** Directions **
Place the lines from the line containing "Task: Click the Web tag on Blazor template" to the line containing "[x=213, y=85]", both included, into a Markdown table with the columns Row and Line text, leaving out blank lines.

** Records to process **
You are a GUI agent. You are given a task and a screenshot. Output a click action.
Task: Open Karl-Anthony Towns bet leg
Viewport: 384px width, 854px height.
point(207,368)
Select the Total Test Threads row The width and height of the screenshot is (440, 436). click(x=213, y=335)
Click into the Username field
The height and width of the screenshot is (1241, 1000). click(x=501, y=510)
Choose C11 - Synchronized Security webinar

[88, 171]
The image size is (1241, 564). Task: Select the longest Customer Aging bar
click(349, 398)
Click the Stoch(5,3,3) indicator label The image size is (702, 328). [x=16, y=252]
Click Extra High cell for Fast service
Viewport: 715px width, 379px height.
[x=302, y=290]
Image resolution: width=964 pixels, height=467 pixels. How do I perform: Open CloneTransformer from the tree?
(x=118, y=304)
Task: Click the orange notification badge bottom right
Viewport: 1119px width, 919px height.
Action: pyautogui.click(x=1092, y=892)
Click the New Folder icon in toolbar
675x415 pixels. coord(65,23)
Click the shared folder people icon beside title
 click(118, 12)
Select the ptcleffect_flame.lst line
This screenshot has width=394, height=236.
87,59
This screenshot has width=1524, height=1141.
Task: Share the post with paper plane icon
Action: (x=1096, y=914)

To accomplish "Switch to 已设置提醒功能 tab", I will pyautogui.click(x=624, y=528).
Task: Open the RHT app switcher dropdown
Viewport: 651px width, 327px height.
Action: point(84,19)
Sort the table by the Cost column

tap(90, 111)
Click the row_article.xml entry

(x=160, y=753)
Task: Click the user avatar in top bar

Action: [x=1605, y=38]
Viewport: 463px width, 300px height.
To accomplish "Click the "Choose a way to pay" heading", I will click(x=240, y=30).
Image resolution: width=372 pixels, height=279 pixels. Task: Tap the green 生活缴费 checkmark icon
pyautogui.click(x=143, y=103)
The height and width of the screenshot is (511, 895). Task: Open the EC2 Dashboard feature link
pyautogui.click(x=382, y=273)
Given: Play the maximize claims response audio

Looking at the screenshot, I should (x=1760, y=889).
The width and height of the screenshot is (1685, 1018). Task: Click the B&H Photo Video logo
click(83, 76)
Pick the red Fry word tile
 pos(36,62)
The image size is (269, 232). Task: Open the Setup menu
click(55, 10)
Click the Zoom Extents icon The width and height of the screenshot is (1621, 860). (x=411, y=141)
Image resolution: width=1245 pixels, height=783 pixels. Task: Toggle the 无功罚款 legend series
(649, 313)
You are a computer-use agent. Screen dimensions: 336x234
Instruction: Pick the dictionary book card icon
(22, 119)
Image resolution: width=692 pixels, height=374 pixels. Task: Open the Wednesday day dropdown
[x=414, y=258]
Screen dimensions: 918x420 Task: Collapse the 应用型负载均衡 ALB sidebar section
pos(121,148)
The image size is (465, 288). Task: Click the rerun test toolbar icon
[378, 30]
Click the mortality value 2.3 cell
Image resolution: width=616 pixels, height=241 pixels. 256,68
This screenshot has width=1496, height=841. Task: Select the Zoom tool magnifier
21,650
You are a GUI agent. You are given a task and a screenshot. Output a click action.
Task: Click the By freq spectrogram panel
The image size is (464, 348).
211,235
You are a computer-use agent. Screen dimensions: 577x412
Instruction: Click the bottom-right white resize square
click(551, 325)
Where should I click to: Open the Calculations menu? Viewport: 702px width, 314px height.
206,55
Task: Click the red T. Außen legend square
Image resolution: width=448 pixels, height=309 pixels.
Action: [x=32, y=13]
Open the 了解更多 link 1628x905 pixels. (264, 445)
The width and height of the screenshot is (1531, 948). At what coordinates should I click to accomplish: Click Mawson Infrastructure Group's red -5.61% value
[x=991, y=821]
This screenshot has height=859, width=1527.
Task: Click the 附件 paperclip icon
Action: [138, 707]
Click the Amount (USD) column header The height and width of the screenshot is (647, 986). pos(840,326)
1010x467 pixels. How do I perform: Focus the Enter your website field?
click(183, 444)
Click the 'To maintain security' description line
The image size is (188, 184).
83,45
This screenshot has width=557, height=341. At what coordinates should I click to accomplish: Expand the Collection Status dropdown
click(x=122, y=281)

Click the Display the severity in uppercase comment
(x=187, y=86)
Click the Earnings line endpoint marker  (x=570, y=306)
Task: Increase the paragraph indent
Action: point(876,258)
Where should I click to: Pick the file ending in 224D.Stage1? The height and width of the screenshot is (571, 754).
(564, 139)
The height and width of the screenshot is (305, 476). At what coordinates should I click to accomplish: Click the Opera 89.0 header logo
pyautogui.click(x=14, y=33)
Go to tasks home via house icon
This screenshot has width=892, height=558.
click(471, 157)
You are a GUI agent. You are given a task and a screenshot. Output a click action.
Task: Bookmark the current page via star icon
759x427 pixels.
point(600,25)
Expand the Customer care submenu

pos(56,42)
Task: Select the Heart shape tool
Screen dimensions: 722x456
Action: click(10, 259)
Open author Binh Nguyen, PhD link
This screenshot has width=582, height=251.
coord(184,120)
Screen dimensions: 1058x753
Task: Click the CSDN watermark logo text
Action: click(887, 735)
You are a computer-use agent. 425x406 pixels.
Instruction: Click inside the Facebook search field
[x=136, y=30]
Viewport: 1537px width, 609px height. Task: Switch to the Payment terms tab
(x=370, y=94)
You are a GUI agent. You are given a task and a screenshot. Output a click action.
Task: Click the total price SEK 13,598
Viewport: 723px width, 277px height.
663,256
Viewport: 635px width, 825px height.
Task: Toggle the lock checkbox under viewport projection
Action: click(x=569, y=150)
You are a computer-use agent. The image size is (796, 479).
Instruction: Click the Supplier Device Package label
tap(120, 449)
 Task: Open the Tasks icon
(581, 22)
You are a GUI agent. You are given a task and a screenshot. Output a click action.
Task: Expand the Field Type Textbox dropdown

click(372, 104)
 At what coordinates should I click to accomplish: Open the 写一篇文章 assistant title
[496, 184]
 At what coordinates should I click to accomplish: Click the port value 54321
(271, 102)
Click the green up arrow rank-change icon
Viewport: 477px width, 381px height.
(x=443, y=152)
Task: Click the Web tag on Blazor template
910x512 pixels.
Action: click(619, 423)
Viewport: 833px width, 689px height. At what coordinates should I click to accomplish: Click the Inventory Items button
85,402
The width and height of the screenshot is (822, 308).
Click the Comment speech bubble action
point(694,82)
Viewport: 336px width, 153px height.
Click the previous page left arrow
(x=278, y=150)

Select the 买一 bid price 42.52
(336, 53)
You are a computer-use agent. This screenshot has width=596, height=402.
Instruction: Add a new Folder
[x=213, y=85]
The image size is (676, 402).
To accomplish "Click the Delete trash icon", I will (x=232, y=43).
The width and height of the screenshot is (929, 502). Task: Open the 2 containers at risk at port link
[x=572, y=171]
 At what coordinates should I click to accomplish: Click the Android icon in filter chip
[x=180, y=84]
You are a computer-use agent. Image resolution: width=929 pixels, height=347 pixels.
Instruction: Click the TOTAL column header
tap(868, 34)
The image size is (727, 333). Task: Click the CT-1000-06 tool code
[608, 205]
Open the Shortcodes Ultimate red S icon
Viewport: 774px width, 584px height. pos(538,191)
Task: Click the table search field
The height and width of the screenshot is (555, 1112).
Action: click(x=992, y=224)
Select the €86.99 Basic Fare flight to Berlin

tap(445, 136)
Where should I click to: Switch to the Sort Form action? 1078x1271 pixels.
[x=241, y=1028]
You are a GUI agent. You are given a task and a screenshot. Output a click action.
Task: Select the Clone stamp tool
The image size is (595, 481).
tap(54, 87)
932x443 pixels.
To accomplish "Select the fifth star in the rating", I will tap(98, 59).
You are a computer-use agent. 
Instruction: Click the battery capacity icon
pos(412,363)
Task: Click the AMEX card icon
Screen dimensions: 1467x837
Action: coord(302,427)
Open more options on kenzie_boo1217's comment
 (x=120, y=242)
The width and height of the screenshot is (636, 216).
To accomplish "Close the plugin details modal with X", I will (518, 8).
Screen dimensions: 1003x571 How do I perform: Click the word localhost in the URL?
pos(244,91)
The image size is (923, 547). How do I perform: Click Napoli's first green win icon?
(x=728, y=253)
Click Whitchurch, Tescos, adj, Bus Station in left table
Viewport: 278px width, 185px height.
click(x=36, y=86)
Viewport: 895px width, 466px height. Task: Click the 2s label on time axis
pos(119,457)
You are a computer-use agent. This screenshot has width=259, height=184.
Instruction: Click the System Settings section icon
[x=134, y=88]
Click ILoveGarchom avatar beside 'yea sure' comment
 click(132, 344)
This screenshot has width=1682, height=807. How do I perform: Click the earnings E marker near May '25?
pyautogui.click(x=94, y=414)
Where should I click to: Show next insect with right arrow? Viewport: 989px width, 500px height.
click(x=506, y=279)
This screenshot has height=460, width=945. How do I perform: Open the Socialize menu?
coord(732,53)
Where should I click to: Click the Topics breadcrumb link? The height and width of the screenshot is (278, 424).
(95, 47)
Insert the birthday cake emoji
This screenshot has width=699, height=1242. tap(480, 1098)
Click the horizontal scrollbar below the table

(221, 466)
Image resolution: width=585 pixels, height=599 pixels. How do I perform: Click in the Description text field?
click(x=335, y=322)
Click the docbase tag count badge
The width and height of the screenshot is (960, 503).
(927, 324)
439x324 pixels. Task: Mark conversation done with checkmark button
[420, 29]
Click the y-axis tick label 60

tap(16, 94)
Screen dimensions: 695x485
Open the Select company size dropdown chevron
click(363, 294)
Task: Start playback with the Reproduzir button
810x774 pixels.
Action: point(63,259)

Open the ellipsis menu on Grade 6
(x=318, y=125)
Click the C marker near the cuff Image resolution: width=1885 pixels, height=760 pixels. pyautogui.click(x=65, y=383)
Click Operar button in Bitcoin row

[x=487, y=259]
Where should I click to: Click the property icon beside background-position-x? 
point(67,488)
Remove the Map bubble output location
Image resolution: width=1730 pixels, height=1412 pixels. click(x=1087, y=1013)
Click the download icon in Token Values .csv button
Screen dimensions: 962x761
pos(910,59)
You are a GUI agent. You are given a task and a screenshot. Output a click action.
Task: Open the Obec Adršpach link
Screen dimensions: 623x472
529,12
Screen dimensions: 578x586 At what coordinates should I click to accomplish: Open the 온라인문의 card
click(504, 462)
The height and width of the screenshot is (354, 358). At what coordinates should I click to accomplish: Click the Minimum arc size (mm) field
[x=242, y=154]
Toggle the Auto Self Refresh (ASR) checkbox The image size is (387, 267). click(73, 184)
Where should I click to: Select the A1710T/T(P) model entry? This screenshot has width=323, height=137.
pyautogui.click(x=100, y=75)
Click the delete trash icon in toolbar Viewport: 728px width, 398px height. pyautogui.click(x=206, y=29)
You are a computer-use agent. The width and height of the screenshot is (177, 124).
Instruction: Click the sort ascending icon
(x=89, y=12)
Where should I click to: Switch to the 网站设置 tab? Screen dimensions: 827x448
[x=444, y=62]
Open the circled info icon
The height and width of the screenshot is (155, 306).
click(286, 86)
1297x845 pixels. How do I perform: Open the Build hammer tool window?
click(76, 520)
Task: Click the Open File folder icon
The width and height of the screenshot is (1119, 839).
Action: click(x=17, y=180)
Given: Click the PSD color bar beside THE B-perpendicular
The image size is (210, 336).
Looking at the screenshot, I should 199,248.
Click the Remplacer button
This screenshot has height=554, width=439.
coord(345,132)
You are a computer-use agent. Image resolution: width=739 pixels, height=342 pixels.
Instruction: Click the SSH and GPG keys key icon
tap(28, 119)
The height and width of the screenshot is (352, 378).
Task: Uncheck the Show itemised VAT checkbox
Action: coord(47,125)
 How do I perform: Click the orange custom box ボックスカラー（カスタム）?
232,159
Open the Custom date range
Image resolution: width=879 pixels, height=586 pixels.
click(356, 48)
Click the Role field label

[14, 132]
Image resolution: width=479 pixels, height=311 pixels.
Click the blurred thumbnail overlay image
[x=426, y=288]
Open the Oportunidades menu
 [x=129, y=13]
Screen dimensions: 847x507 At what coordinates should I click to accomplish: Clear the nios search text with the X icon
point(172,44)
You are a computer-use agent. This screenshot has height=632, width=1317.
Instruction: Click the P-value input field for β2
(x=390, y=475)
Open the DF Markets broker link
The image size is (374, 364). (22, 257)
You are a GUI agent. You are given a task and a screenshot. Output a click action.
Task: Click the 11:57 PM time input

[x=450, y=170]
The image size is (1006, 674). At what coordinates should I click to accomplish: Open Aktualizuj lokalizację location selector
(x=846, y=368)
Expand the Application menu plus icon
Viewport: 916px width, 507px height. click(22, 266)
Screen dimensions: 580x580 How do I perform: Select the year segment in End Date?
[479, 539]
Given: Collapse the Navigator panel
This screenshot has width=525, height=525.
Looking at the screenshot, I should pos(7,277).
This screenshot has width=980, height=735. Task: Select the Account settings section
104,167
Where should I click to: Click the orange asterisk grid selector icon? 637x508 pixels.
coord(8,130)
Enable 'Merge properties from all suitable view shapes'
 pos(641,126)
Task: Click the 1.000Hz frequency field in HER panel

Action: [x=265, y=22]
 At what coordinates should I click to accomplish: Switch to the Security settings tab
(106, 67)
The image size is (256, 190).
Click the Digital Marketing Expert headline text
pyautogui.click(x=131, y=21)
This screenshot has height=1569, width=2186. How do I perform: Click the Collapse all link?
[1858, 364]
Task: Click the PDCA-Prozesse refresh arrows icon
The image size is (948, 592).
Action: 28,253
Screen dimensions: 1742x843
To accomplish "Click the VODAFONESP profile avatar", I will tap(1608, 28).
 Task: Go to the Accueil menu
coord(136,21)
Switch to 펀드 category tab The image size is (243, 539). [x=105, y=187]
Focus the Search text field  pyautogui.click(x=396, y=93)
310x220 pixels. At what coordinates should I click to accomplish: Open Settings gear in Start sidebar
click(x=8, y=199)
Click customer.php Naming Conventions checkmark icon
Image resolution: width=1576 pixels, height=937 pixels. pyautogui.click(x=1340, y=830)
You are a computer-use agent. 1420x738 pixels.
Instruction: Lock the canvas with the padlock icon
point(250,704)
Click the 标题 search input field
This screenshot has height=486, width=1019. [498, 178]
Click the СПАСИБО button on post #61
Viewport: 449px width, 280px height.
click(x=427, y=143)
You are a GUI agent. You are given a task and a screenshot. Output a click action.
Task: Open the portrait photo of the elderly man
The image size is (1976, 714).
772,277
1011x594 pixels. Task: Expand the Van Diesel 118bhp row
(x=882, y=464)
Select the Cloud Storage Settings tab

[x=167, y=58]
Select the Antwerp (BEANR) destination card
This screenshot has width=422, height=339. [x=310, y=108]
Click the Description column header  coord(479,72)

** Task output **
| Row | Line text |
|---|---|
| 1 | Task: Click the Web tag on Blazor template |
| 2 | 910x512 pixels. |
| 3 | Action: click(619, 423) |
| 4 | Viewport: 833px width, 689px height. At what coordinates should I click to accomplish: Click the Inventory Items button |
| 5 | 85,402 |
| 6 | The width and height of the screenshot is (822, 308). |
| 7 | Click the Comment speech bubble action |
| 8 | point(694,82) |
| 9 | Viewport: 336px width, 153px height. |
| 10 | Click the previous page left arrow |
| 11 | (x=278, y=150) |
| 12 | Select the 买一 bid price 42.52 |
| 13 | (336, 53) |
| 14 | You are a computer-use agent. This screenshot has width=596, height=402. |
| 15 | Instruction: Add a new Folder |
| 16 | [x=213, y=85] |